▶ JOB: Recast everything in the data from the line containing "Where should I click to: Select" down to the line containing "tap(410, 252)" as a Markdown table with the columns Row and Line, skipping any blank lines.

(Element and text location data)
** Start **

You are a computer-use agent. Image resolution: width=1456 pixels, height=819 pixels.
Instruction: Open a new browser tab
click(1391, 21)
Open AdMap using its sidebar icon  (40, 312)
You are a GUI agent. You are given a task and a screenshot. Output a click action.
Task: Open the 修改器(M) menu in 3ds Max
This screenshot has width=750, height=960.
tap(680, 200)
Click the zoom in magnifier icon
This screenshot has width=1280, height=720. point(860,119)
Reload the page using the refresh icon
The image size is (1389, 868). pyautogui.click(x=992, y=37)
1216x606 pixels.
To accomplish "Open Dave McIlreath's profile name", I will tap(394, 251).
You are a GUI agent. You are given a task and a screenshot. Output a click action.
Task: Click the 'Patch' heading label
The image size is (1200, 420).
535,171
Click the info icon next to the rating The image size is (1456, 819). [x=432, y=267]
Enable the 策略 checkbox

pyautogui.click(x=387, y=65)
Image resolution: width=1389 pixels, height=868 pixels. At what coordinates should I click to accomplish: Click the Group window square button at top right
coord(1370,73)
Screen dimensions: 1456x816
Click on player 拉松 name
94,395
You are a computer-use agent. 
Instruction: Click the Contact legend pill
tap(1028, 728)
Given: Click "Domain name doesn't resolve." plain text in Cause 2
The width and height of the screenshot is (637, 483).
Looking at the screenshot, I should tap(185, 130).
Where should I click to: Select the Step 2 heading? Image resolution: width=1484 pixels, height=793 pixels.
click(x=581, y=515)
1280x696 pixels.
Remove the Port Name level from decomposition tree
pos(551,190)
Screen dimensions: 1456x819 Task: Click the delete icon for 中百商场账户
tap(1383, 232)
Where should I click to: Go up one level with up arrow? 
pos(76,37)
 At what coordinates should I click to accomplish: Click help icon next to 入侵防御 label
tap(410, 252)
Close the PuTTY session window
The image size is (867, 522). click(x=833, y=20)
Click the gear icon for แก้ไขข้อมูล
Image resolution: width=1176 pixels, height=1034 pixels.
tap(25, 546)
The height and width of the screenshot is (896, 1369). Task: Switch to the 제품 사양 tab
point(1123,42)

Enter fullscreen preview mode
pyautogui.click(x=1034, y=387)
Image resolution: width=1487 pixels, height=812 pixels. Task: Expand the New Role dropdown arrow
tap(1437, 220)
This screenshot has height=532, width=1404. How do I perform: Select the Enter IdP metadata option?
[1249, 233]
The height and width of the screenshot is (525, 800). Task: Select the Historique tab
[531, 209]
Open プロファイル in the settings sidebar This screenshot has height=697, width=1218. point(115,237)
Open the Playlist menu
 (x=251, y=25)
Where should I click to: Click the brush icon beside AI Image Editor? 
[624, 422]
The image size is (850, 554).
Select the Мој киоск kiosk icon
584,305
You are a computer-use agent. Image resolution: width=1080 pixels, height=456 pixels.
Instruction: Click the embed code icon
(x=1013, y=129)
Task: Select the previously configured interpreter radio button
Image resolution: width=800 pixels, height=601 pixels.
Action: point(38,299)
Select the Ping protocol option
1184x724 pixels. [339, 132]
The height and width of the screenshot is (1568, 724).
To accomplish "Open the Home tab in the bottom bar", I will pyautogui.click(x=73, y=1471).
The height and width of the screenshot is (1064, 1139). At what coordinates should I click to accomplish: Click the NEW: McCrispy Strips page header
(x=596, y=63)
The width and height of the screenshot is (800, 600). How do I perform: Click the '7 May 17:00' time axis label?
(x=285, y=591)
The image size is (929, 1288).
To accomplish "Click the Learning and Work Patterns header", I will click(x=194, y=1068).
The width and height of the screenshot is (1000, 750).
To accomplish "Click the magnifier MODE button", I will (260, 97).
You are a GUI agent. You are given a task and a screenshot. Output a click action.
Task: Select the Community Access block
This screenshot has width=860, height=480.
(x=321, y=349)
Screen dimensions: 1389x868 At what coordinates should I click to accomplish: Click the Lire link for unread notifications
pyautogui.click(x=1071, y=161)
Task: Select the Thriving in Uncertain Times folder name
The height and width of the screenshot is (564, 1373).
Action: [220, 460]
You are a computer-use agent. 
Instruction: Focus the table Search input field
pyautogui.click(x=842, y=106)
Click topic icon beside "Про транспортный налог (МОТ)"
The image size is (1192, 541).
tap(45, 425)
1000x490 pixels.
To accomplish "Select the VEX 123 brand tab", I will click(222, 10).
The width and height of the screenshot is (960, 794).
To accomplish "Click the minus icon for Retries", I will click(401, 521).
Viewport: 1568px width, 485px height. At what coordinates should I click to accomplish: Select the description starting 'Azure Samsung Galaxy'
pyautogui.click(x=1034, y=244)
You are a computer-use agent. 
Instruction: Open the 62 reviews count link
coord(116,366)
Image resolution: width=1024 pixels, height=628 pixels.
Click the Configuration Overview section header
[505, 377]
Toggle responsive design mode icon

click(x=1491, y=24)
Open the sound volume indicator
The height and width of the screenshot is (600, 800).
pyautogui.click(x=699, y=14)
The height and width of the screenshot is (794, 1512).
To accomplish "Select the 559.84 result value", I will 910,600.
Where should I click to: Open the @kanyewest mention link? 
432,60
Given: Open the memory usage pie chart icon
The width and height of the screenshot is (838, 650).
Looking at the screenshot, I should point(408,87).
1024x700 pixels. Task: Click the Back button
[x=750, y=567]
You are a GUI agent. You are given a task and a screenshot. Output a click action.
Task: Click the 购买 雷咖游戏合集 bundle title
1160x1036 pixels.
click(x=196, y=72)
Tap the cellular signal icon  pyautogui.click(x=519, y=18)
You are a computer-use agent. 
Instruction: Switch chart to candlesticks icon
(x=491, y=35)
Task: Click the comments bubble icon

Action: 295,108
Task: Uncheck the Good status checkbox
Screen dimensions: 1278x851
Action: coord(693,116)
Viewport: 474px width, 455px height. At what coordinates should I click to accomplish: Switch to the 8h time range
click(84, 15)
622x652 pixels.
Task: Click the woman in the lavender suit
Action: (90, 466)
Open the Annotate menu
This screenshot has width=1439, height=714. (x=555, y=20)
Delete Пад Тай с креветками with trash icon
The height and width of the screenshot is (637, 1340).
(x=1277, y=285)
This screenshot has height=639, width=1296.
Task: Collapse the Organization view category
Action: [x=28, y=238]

** End **

▶ EXERCISE RESULT:
| Row | Line |
|---|---|
| 1 | Where should I click to: Select the Step 2 heading? Image resolution: width=1484 pixels, height=793 pixels. |
| 2 | click(x=581, y=515) |
| 3 | 1280x696 pixels. |
| 4 | Remove the Port Name level from decomposition tree |
| 5 | pos(551,190) |
| 6 | Screen dimensions: 1456x819 Task: Click the delete icon for 中百商场账户 |
| 7 | tap(1383, 232) |
| 8 | Where should I click to: Go up one level with up arrow?  |
| 9 | pos(76,37) |
| 10 |  At what coordinates should I click to accomplish: Click help icon next to 入侵防御 label |
| 11 | tap(410, 252) |